May 20 is the first anniversary of Everybody Draw Mohammed Day, which was conceived by Seattle illustrator Molly Norris to champion free speech but became yet another symbol of its curtailment. Professor and commentator Karen Lugo has urged Americans to remember Norris as "inspiration in our cause to never accommodate threats of retaliation for exercising our fundamental liberties." Islamist Watch does its small part by revisiting the Norris affair below.
Everybody Draw Mohammed Day serves as a critical case study of the forces that imperil Americans' ability to speak openly about Islam. Indeed, examination of its full context reveals almost all of the elements that contribute to this anti-freedom trend. In order of their appearance:
Bloodthirsty Islamism. After the April 14, 2010, episode of South Park parodied self-censorship by depicting Islam's prophet dressed in a bear costume, a radical group known as Revolution Muslim responded with thinly veiled threats cautioning the show's creators that they would "probably wind up like Theo van Gogh," the slain Dutch filmmaker.
Groveling capitulation. Comedy Central, the network that carries South Park, quickly proved the show's point. It censored the follow-up episode by placing black boxes over images of Muhammad and bleeping utterances of his name.
Islamist obfuscation. Ibrahim Hooper of CAIR played the conspiracy-to-defame-Islam card with respect to Revolution Muslim, opining that "most Muslims suspect they were set up only to make Muslims look bad." (So "phony" are these Islamists that the author of the aforementioned threats later pleaded guilty to attempting to join the jihad in Somalia.)
Fear and hesitancy. Dismayed by Comedy Central's actions, Norris created a poster, with anthropomorphic household items claiming to be true likenesses of Muhammad, to advertise a fictional event in which everyone would sketch him on May 20 to "water down the pool of targets." When the idea went viral, Norris got spooked and distanced herself from her own art, but countless websites followed through on the concept.
Government and media fecklessness. Soon after cleric Anwar al-Awlaki placed Norris on an assassination list, Seattle Weekly reported in September that "there is no more Molly" because an FBI warning had prompted her to leave her job and go into hiding — "without the government picking up the tab" for her protection. So much for defending free speech. Equally alarming, most mainstream media organs expressed little outrage over the plight of Norris, preferring instead to drop the issue down the memory hole.

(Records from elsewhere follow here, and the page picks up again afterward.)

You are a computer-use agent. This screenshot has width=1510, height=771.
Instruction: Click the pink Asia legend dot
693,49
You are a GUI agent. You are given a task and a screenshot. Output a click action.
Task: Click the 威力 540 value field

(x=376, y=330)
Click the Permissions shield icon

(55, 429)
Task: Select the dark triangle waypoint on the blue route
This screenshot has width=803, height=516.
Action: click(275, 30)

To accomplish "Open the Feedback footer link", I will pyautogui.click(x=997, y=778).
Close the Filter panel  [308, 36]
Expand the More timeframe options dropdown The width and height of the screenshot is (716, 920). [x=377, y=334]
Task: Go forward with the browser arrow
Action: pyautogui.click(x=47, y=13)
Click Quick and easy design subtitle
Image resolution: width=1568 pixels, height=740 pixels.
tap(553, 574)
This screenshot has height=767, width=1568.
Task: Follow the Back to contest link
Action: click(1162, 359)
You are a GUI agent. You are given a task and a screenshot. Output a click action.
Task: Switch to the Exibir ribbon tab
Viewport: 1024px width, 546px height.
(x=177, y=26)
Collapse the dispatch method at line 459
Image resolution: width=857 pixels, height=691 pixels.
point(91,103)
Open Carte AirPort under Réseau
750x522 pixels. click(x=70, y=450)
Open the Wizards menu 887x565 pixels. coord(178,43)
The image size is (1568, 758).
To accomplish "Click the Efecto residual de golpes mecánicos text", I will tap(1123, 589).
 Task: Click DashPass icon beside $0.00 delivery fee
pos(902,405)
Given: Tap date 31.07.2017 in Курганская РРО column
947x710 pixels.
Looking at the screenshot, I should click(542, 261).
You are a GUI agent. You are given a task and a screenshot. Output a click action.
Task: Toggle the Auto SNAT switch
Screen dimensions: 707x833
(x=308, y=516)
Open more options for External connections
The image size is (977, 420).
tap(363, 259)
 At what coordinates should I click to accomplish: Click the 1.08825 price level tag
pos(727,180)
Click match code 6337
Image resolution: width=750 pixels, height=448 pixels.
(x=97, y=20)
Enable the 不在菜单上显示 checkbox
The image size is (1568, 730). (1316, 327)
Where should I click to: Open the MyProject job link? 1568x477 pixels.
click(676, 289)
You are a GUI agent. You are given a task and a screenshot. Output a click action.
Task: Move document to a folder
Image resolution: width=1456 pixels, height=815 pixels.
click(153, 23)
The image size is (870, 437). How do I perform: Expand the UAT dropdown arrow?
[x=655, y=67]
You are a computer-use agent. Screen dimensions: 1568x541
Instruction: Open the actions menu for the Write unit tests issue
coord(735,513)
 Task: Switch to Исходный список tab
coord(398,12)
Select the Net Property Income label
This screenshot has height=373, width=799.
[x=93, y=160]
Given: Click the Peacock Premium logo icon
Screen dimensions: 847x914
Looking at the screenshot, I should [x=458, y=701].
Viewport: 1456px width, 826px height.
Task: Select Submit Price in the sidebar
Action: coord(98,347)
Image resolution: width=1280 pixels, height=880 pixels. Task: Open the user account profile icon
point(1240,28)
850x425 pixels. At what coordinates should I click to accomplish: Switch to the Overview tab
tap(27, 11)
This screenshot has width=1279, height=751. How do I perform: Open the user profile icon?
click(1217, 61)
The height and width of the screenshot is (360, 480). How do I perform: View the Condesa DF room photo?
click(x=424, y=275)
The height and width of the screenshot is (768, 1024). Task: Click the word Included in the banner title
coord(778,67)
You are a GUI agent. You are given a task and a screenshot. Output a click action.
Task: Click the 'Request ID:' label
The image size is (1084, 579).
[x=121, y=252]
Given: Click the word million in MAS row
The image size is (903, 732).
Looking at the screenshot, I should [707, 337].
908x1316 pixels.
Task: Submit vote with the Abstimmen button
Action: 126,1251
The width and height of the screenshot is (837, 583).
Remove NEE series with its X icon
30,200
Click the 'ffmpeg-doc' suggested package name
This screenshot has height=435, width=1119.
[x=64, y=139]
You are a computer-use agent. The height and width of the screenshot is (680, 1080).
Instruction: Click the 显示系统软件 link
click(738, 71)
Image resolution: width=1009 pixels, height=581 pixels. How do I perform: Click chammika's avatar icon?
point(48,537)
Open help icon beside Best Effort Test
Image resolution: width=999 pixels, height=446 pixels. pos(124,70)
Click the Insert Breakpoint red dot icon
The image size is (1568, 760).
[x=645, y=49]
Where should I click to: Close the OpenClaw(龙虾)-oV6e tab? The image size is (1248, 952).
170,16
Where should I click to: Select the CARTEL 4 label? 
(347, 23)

In short, the events surrounding Everybody Draw Mohammed Day are a microcosm of how freedom slowly dies. Only by familiarizing ourselves with this process and comprehending its impact on real human beings can we gather the intellectual and moral resources necessary to keep others — and ultimately Western civilization itself — from sharing this cartoonist's unhappy fate. That is precisely why we must remember Molly Norris, today and every day.